_WHAT IS EXPECTED_
Pull out each line in the listing below that contains the word "element".

_PROVIDED DATA_
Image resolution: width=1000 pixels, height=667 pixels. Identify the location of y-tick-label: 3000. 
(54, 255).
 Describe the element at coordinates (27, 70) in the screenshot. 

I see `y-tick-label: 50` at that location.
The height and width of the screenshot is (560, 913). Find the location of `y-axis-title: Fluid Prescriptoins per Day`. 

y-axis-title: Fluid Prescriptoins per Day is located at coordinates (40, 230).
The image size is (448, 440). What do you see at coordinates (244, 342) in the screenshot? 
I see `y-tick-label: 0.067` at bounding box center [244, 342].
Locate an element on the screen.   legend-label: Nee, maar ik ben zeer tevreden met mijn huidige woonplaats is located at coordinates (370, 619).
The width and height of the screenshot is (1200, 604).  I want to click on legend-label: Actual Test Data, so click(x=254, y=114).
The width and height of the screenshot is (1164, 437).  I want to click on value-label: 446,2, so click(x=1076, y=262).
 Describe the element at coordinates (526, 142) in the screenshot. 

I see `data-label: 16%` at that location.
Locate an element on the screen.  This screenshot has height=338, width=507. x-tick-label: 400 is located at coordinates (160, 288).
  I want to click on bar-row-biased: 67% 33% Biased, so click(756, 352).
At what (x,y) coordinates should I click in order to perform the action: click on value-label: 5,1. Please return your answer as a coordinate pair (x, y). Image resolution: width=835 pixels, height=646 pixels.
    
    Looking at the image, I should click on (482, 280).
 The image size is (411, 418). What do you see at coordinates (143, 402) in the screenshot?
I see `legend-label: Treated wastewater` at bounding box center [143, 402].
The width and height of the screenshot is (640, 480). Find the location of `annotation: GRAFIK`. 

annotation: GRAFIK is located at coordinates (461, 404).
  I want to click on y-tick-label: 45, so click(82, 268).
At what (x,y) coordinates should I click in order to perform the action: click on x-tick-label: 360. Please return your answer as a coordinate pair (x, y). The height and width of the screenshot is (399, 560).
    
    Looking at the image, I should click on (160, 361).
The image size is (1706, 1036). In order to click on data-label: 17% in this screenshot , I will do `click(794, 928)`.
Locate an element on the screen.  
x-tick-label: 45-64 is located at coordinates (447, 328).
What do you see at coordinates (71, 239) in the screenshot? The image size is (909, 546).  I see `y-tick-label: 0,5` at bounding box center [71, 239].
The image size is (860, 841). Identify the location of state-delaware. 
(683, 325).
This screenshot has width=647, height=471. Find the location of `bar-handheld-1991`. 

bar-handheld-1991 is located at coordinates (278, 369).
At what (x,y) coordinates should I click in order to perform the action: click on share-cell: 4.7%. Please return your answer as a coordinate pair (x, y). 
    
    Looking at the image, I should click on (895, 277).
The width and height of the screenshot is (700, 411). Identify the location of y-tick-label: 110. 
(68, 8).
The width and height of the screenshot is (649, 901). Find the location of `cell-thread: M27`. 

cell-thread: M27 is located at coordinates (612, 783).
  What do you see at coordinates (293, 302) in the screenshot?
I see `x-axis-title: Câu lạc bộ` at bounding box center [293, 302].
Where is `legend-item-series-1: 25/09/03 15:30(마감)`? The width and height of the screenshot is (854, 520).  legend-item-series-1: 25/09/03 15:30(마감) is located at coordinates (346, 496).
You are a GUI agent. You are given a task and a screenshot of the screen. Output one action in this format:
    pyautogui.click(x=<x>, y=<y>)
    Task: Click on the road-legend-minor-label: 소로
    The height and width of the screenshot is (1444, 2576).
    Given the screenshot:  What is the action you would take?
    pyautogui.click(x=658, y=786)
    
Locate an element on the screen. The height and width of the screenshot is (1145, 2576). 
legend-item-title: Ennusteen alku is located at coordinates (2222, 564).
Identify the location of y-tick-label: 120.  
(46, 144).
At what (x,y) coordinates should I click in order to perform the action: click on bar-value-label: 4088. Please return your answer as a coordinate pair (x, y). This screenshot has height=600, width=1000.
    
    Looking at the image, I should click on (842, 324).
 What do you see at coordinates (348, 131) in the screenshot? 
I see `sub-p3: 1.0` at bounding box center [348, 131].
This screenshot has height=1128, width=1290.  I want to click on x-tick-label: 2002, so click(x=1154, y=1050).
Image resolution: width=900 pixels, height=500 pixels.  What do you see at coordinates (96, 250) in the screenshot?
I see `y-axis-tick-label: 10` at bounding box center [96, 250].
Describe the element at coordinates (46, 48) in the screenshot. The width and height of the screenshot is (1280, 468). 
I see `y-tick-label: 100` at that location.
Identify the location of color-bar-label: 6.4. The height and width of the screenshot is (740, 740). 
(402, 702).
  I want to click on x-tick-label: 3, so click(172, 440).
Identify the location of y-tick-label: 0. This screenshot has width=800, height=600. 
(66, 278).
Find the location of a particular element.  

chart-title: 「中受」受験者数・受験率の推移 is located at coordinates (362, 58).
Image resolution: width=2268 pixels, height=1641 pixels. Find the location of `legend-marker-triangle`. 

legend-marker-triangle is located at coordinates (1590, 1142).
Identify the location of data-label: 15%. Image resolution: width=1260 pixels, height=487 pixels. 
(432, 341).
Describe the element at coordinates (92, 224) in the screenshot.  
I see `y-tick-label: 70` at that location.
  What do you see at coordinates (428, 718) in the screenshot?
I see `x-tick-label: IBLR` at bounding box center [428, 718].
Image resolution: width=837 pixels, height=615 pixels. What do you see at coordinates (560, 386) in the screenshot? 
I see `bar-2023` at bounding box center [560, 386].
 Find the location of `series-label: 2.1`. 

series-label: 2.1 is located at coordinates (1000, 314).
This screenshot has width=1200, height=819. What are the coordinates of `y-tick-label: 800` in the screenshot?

_ANSWER SPACE_
 Describe the element at coordinates (27, 70) in the screenshot. 
Locate an element on the screen.   legend-label: Nee, maar ik ben zeer tevreden met mijn huidige woonplaats is located at coordinates (370, 619).
 Describe the element at coordinates (526, 142) in the screenshot. 
Locate an element on the screen.  This screenshot has height=338, width=507. x-tick-label: 400 is located at coordinates (160, 288).
Locate an element on the screen.  
Locate an element on the screen. The height and width of the screenshot is (1145, 2576). 
Describe the element at coordinates (46, 48) in the screenshot. The width and height of the screenshot is (1280, 468). 
Find the location of a particular element.  
Describe the element at coordinates (92, 224) in the screenshot.  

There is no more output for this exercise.